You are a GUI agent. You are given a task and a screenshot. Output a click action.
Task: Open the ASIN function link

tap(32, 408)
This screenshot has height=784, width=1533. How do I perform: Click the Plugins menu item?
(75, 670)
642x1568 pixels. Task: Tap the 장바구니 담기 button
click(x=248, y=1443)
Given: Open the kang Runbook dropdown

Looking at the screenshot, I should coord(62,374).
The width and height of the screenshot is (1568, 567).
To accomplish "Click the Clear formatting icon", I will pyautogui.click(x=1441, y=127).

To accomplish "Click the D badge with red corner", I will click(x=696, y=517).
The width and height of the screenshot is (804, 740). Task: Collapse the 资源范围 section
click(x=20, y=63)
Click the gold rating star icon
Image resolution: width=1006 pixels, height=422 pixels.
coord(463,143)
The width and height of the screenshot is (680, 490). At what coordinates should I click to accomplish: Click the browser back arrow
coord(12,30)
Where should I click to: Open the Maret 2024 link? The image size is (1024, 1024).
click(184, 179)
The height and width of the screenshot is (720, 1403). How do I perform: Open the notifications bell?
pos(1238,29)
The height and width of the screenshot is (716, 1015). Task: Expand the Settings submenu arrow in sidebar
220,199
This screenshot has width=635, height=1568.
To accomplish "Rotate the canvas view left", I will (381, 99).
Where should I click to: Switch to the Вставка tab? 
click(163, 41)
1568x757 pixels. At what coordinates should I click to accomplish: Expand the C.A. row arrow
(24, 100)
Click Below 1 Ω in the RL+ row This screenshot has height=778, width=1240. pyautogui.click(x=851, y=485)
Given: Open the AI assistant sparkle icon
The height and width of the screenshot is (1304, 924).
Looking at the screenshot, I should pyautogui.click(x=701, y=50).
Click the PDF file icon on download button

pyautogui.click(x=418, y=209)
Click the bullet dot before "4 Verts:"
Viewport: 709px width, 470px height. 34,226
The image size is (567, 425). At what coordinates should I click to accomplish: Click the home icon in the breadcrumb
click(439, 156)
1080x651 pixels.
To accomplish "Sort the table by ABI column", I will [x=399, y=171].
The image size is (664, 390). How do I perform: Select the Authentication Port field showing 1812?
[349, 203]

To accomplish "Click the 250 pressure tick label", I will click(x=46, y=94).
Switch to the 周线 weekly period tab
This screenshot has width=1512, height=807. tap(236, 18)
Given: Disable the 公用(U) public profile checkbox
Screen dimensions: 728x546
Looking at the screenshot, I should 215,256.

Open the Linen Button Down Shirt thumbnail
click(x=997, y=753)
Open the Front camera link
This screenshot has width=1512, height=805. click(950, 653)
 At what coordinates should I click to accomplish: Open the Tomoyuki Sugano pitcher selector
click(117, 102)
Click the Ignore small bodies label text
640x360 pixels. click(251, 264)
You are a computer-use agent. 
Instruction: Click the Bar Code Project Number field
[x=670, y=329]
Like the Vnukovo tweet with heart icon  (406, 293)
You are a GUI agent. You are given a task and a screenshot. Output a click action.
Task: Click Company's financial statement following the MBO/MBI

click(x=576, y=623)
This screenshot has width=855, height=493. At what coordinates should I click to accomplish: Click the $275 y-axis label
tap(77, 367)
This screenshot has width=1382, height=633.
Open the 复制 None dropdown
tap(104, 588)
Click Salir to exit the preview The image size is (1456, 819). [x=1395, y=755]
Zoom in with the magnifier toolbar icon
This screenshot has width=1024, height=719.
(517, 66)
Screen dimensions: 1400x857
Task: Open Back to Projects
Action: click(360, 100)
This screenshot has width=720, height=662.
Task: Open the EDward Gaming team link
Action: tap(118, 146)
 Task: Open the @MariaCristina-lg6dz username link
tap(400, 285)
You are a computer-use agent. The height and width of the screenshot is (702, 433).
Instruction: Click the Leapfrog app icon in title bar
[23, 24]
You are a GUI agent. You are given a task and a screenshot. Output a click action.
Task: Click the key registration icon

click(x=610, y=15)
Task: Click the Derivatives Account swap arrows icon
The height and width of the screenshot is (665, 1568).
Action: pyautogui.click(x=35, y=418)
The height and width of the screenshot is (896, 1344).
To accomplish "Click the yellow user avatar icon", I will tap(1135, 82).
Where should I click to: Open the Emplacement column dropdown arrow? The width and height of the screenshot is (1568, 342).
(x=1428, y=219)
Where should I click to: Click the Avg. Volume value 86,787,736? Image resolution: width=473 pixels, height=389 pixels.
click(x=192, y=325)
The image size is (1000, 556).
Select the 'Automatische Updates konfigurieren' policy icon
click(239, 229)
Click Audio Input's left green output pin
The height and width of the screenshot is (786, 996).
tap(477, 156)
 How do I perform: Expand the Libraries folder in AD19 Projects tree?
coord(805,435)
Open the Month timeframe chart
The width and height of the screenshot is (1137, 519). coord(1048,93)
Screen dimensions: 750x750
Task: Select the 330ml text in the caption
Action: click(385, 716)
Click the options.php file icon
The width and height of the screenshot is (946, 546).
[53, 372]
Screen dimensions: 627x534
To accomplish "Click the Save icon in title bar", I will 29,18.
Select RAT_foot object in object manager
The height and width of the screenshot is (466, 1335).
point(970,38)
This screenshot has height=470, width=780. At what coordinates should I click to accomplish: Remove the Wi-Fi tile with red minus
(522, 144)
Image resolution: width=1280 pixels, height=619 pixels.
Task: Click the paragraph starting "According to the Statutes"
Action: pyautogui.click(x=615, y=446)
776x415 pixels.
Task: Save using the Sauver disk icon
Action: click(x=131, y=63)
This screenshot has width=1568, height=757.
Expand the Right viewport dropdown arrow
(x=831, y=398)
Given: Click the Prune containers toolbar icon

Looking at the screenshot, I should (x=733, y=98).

::::

* **Problem to work on**:
Set down the lines above exactly as written. Begin at the line containing "This screenshot has width=1568, height=757." and stop after the last line.

* **Response for this exercise**:
This screenshot has width=1568, height=757.
Expand the Right viewport dropdown arrow
(x=831, y=398)
Given: Click the Prune containers toolbar icon

Looking at the screenshot, I should (x=733, y=98).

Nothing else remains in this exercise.